From left to right: Kyle Condiff, Sarah McRoberts, Aaron Halfaker, and Jacob Thebault-Spieker having lunch at GroupLens.

 

Aaron Halfaker peels back the gleaming foil of an overloaded burrito. Surrounded by doctoral candidates at the GroupLens lunch table, he chomps into his eagerly anticipated rice and beans, taking breaks to shoot the breeze or riff on research ideas. After earning his Ph.D. in 2013, Halfaker scored a full-time research job at the Wikimedia Foundation (WMF). Yet every Thursday, he returns to hang out with us on the University of Minnesota campus. This is certainly an unusual arrangement…what keeps him coming back?

In today’s info-hungry digiverse, Wikipedia feels like that lunch spot on the corner you can’t live without: it’s reliable, easy to take for granted, and difficult to imagine not being there for you. But unlike your favorite foil-wrapped ration, the entire menu of user-generated articles on Wikipedia is deliciously free — or at least it might seem that way to most visitors. In fact, maintaining the site’s behind-the-pages community and high quality content is a massive undertaking.

On top of hundreds of millions of human-hours donated by hundreds of thousands of volunteer editors [1], about 300 full-time WMF employees and a tight-knit community of several dozen more academic researchers pour their intellectual efforts into understanding or improving the platform. Historically, however, a non-trivial barrier stunted Wikipedia’s progress: WMF employees and academic researchers didn’t actually talk to each other.

“Researchers at the Palo Alto Research Center first noticed in 2009 that Wikipedia was in decline,” says Halfaker, by way of example. “But the Wikimedia Foundation noticed that same trend in 2011 and did an independent analysis. That took a huge amount of time.” Could such a seemingly simple yet practically intractable problem be solved over lunch?

 

Research on Wikipedia: An Open Conversation

Spanning the gap between industry and academia is tricky due to apparently conflicting incentive structures. With some notable exceptions, commercial organizations often guard trade secrets to protect profits and shareholders. Academics, on the other hand, create impact and advance their careers by disseminating ideas as broadly as possible — usually after results have been published in peer-reviewed venues.

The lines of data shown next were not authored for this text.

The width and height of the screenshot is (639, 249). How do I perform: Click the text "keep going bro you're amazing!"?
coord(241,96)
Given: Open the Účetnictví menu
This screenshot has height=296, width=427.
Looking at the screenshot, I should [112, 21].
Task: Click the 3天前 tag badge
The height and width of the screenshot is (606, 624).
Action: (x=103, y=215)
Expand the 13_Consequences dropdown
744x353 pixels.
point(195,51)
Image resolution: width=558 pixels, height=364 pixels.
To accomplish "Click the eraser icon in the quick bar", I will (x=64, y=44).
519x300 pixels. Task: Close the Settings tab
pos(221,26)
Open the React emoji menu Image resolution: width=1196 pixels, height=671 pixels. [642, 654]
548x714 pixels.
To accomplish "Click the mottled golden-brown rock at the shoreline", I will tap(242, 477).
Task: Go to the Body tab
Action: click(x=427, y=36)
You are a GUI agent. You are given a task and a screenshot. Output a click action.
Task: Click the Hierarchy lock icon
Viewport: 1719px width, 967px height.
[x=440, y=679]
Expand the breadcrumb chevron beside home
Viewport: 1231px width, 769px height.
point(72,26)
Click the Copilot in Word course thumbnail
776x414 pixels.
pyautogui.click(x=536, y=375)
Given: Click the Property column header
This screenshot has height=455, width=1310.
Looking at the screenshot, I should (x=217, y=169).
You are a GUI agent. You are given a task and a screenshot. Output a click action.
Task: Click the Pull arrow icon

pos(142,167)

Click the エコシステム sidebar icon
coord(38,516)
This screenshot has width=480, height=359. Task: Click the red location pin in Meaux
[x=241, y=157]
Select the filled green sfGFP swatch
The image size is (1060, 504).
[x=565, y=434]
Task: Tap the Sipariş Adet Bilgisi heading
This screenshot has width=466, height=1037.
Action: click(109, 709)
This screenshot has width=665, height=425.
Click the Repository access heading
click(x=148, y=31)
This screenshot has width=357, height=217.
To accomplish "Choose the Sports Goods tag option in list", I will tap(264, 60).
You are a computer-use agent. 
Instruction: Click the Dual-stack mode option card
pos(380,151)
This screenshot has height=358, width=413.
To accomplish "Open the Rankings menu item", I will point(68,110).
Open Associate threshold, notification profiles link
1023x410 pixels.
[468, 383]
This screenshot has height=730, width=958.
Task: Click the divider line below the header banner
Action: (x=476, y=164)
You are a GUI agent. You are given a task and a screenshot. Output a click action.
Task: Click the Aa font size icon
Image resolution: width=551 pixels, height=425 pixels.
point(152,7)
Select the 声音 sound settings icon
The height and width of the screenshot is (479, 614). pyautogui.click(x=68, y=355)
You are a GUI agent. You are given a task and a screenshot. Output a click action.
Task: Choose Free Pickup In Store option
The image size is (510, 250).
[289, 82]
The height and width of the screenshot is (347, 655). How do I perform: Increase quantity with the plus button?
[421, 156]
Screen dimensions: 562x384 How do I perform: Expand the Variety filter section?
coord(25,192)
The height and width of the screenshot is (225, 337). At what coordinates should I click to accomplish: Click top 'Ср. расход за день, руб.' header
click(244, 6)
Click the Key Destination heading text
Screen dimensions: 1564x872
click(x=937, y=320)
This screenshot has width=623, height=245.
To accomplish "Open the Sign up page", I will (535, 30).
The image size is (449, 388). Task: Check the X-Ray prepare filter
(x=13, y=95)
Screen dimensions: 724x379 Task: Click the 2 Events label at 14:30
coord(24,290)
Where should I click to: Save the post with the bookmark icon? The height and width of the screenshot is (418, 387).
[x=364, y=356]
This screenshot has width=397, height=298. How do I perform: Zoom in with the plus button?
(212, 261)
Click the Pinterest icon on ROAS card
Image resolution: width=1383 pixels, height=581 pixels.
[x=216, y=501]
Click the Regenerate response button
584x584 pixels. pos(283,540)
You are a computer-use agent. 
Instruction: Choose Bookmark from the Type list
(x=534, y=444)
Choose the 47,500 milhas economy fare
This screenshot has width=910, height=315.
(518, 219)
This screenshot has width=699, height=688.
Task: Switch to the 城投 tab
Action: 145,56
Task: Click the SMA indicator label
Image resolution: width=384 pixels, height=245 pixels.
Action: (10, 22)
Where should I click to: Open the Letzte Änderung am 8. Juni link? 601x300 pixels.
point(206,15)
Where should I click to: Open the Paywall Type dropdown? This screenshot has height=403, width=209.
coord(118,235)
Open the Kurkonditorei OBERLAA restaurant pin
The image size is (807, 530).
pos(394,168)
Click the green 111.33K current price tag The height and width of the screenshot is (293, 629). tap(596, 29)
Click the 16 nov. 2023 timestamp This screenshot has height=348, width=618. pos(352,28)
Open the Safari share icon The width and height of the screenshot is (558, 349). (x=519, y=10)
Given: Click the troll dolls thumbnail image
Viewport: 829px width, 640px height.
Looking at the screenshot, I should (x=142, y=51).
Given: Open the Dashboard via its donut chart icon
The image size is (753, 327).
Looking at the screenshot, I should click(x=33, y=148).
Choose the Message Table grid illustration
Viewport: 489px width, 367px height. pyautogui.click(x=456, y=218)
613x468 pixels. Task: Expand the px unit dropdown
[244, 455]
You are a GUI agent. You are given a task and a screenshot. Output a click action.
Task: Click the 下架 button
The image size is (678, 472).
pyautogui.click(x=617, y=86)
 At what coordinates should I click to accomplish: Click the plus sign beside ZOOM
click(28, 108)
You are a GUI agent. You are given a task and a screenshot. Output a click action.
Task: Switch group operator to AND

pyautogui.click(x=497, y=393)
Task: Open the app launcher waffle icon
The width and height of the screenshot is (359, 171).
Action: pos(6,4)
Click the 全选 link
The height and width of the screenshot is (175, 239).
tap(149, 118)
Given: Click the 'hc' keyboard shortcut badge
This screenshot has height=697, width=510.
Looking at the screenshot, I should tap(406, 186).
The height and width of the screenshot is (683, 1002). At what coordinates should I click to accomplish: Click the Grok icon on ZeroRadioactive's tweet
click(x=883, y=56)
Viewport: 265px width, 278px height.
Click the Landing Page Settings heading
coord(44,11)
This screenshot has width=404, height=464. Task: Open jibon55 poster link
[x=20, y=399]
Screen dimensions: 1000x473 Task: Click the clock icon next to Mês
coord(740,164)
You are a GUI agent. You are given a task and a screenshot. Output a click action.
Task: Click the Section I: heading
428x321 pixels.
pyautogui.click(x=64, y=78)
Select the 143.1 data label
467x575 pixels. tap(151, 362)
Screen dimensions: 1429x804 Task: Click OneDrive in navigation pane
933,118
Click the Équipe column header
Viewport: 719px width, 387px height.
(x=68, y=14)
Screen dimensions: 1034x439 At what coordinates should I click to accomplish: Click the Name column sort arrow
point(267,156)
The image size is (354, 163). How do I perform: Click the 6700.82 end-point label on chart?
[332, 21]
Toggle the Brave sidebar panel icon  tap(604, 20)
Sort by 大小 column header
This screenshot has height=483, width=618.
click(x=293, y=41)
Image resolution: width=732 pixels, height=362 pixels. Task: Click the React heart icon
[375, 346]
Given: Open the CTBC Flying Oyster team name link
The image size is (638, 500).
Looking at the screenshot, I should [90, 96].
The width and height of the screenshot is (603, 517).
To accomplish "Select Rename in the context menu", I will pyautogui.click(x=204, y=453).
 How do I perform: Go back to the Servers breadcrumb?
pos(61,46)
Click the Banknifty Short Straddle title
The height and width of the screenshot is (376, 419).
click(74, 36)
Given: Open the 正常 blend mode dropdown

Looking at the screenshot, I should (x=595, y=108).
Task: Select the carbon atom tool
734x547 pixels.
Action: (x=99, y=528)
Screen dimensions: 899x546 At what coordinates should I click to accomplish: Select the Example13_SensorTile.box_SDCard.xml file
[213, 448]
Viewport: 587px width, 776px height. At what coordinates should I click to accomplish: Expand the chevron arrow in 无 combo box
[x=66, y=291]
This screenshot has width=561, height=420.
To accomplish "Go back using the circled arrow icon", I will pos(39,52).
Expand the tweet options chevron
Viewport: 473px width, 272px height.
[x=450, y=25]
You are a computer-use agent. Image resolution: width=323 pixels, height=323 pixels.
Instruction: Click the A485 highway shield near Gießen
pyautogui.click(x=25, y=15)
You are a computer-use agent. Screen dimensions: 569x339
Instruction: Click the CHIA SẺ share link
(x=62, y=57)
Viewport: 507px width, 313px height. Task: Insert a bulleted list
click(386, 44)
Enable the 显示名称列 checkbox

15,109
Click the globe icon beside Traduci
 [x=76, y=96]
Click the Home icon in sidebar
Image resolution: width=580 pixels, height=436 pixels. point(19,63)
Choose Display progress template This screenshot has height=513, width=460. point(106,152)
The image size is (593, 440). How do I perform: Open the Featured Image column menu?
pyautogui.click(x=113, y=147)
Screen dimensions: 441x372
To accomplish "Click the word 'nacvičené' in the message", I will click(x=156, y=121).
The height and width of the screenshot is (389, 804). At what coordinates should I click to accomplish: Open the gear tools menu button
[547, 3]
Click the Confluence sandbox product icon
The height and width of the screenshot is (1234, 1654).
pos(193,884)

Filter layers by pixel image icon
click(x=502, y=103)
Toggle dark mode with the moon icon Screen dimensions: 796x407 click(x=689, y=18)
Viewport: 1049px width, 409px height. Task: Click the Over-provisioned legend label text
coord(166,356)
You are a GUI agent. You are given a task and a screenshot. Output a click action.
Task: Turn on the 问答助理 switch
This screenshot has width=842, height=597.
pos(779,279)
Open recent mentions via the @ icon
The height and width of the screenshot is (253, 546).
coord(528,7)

By contrast, WMF occupies a unique industrial niche as a non-profit that depends on openness at every level. Excluding YouTube, Wikipedia operates at the same scale as Google with ~600 million unique readers per month. Unlike Google, which employs hundreds of researchers whose work is likely to be published only under some form of profit motive, the WMF expects its four — yes, exactly four — researchers to release all of their work under an open license.

“Peer review happens after the fact in wiki contexts,” says Halfaker. In fact, WMF researchers publish every aspect of their work as it is generated, including work logs, public conversations about those logs, code, and data. The resultant research reports are political documents – that is, Wikipedians who have invested substantial intellectual capital and time usually have strong opinions about what happens to Wikipedia.

“Anyone can see my original motivations, the mistakes I make, and why I made certain decisions,” says Halfaker. “I have a long history of openness that undercuts people who try to undermine the report. That openness has helped me build trust around research results — not trust in me, but trust that I followed a good process.”

Yet Halfaker’s openness extends beyond even WMF’s core requirements. While WMF is headquartered in San Francisco, Halfaker stayed in the Twin Cities as a remote full-time employee after earning his Ph.D. His job title at WMF is Principal Research Scientist. The real kicker, though, is that he also a job title with the Computer Science Department at the University of Minnesota as a Senior Scientist, and GroupLens has remained committed to Halfaker’s research, providing him with ongoing space and resources in lab. He still feels like he’s part of the team…because he actually is. He attends our meetings in-person and shares his expertise. We collaborate on interesting projects. And because we’re all friends, he even joins us for lunch.

 

Breaking Ice with Industry

Halfaker began edging into his unique position with the publication of his first paper in 2009 under the advisorship of John Riedl, a founding faculty member of GroupLens with a major research focus on Wikipedia. Halfaker found that being new on Wikipedia was the single greatest predictor of having edits reverted.[2]

Following a WMF outreach program in 2011, Halfaker landed a summer internship with WMF to study population dynamics on Wikipedia. He found that the phenomenon of newcomer reversion causes many would-be editors to have negative introductory experiences and abandon editing activities, possibly contributing to Wikipedia’s decline.[3]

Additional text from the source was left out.